We went through almost the exact same thing with Lattice last year. Managers were using it as a dumping ground instead of a conversation tool. The real fix wasn't the software—it was forcing structure back into 1-on-1s. We mandate bi-weekly conversations now and Lattice entries only happen *after* those chats, not instead of them. Also killed the quarterly review cycle entirely. We do rolling feedback in Lattice tied to actual business outcomes, not calendar dates. That part actually works because managers have to justify feedback against what people shipped. What's the one thing you changed that actually moved the needle for you? The tool alone never fixes a broken manager habit.

Mar 22

We had the exact same thing happen with Lattice last year. Managers just started documenting instead of actually giving feedback. The fix that worked for us was making 1-on-1s *required* before anyone could submit their Lattice reviews. We set a hard rule that feedback had to be discussed first, then documented. Cut our review cycle by 2 weeks too since people actually knew what was coming.

Mar 22

Lattice did the same thing to us at my last gig — turned feedback into a compliance checkbox instead of actual coaching. We basically had to ban async-only reviews and made 1-on-1s the actual format, Lattice just tagged along.

Mar 22

Hard disagree on required 1-on-1s as the fix.
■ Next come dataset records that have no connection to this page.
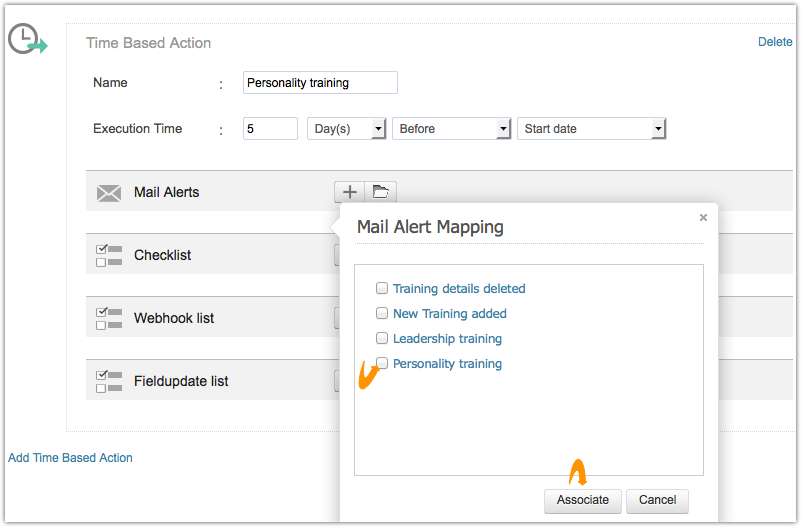Click the Fieldupdate list section icon
The image size is (801, 527).
coord(109,381)
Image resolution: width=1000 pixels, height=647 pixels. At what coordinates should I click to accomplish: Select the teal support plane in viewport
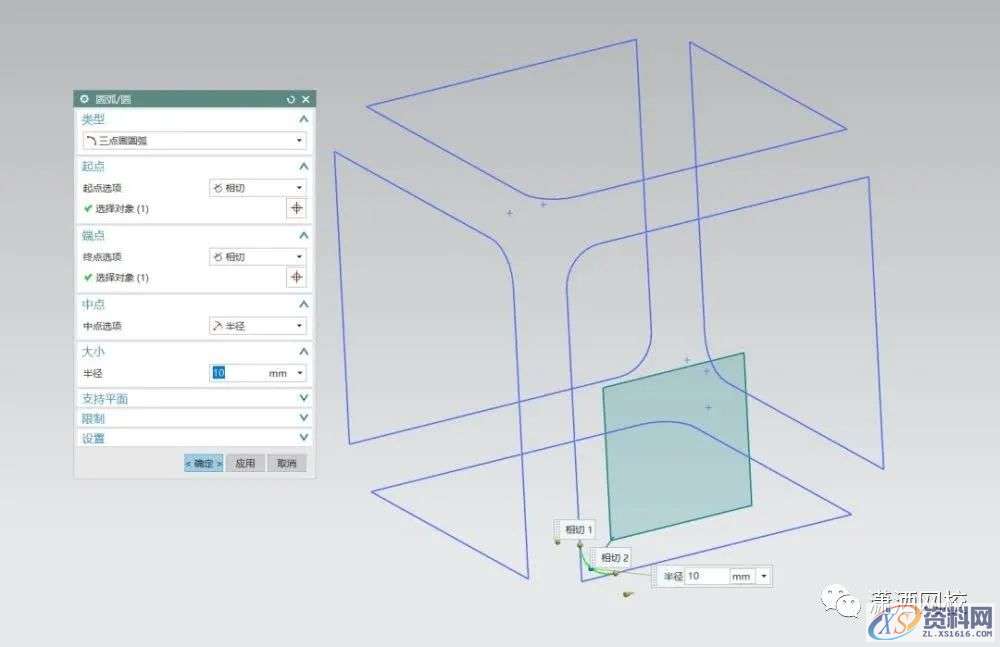[677, 450]
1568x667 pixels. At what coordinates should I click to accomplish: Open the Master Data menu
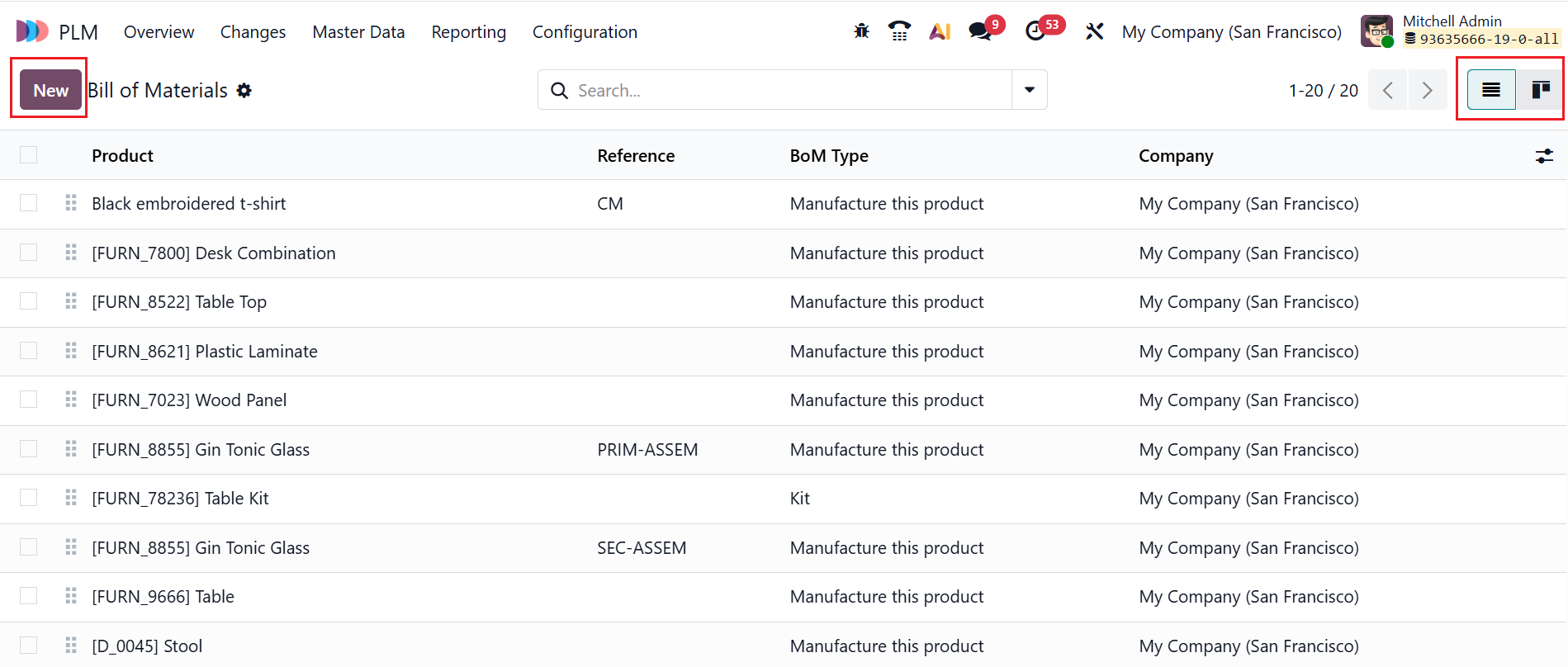358,32
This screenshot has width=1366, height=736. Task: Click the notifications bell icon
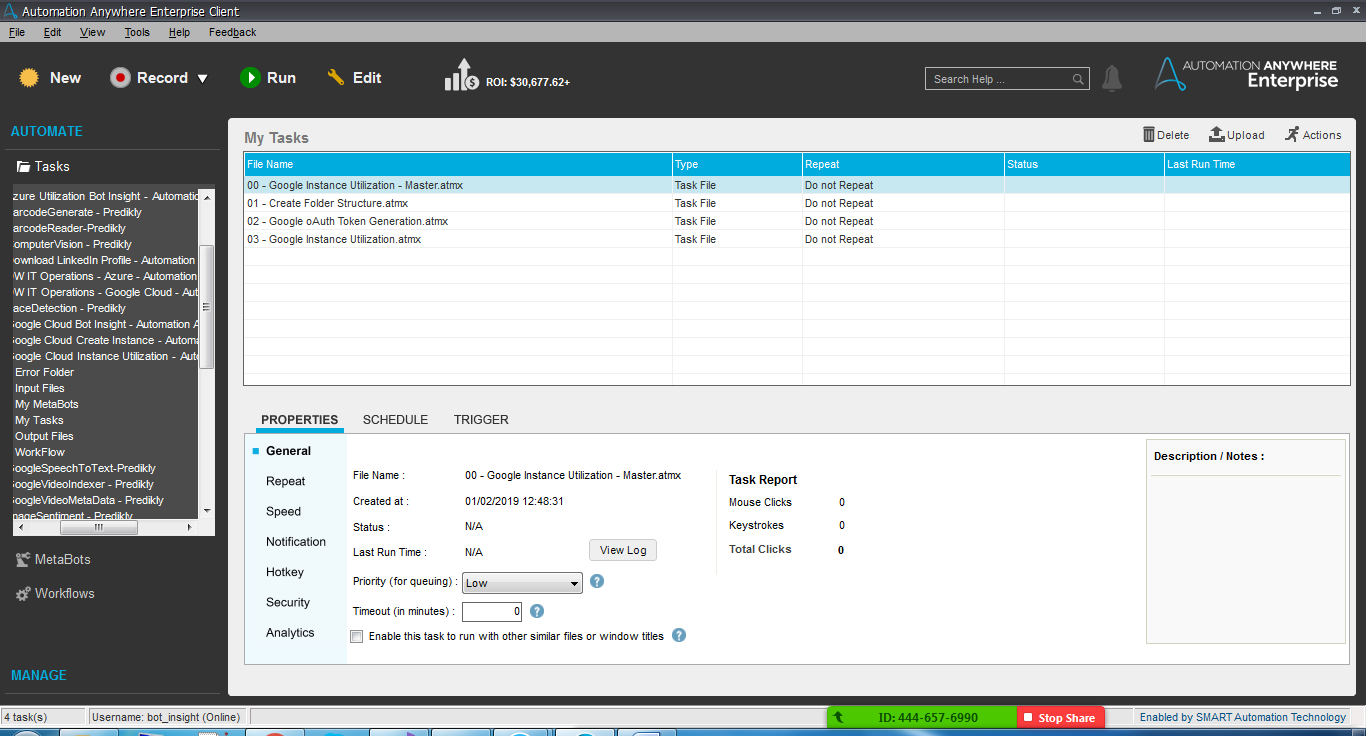pos(1112,79)
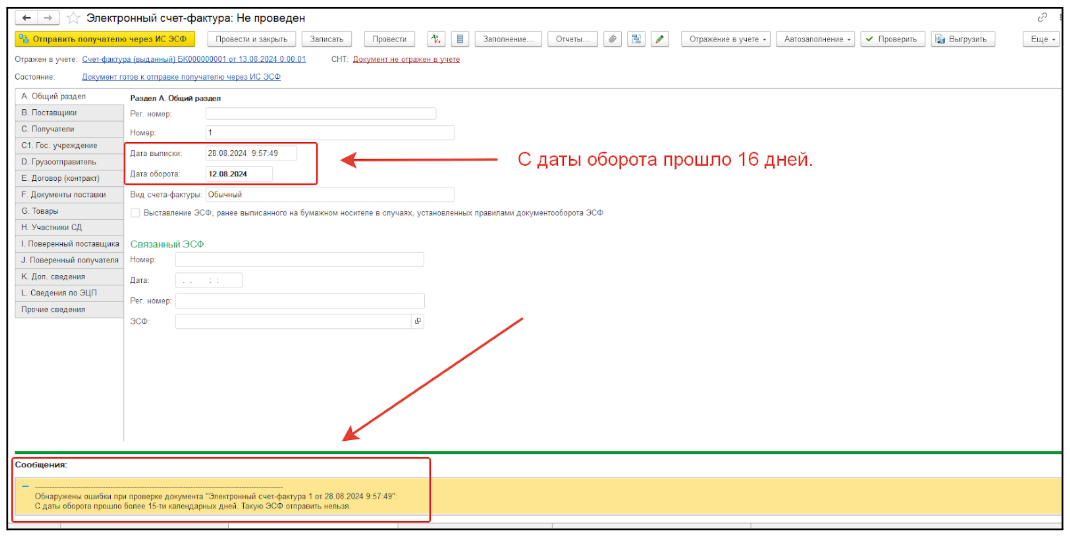Open attached files via paperclip icon
The height and width of the screenshot is (536, 1070).
coord(612,39)
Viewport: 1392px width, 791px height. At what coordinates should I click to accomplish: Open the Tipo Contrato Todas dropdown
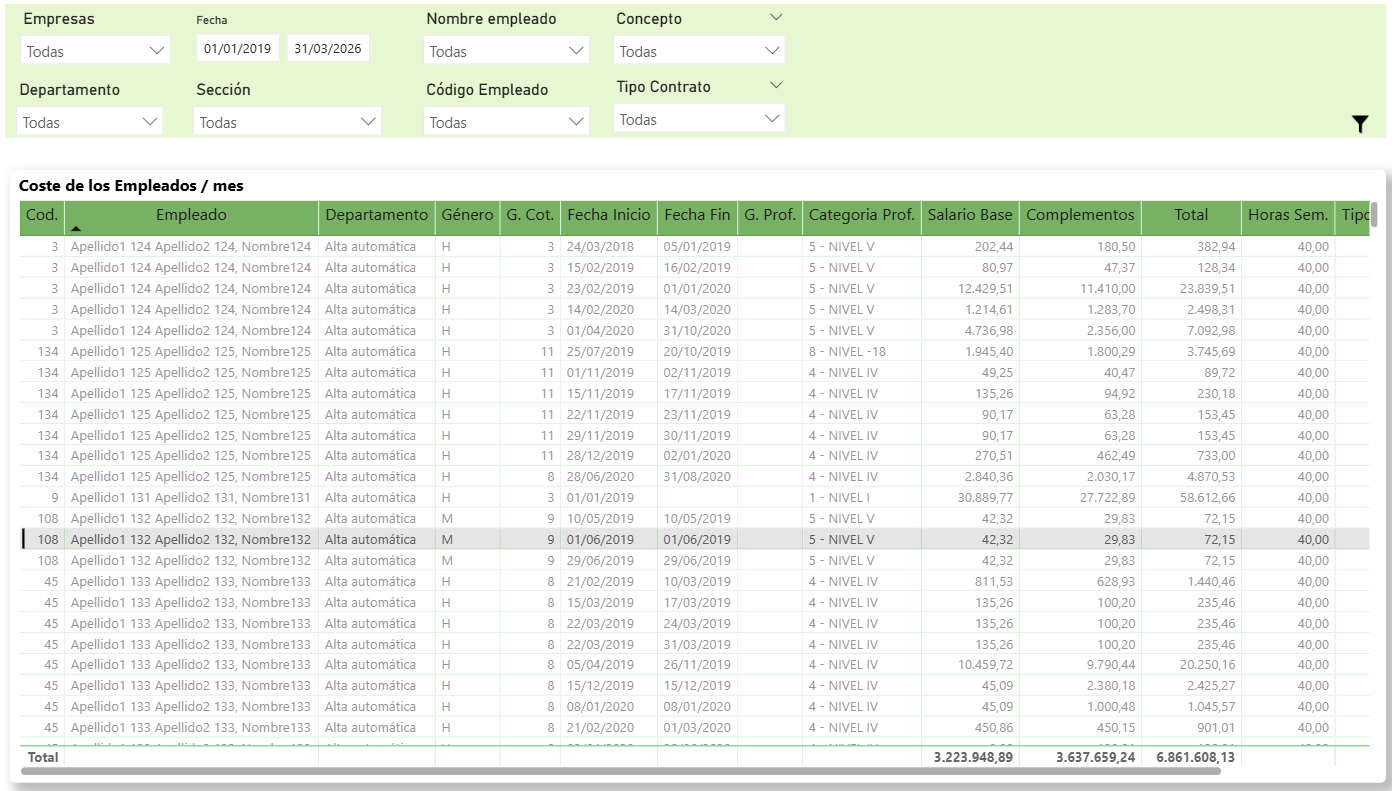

We tried that at my last company—mandated sync meetings before Lattice submissions. Managers just checked the box, still didn't actually talk. The real problem was we never trained anyone to use Lattice as a *tool* for conversations, not a replacement. What worked: killed the quarterly Lattice lockdown, made feedback continuous in Slack instead, then used Lattice just to archive what we'd already discussed. Felt less formal and managers actually engaged.

Mar 22

We hit this hard at my last company with Lattice too. Managers started treating it like a checkbox instead of a conversation starter. Quick question—did you end up keeping Lattice or switch back to something lighter? We eventually went back to Google Docs + monthly syncs because our team of 15 engineers just needed less friction, not more structure.

Mar 22

We hit this hard at my last gig—switched to Lattice, managers basically ghosted their reports between review cycles. Question though: did you have to rebuild 1-on-1s from scratch, or did you just kill the quarterly async requirement? We ended up making feedback in Lattice optional and forced weekly syncs as non-negotiable. Curious what your actual fix was.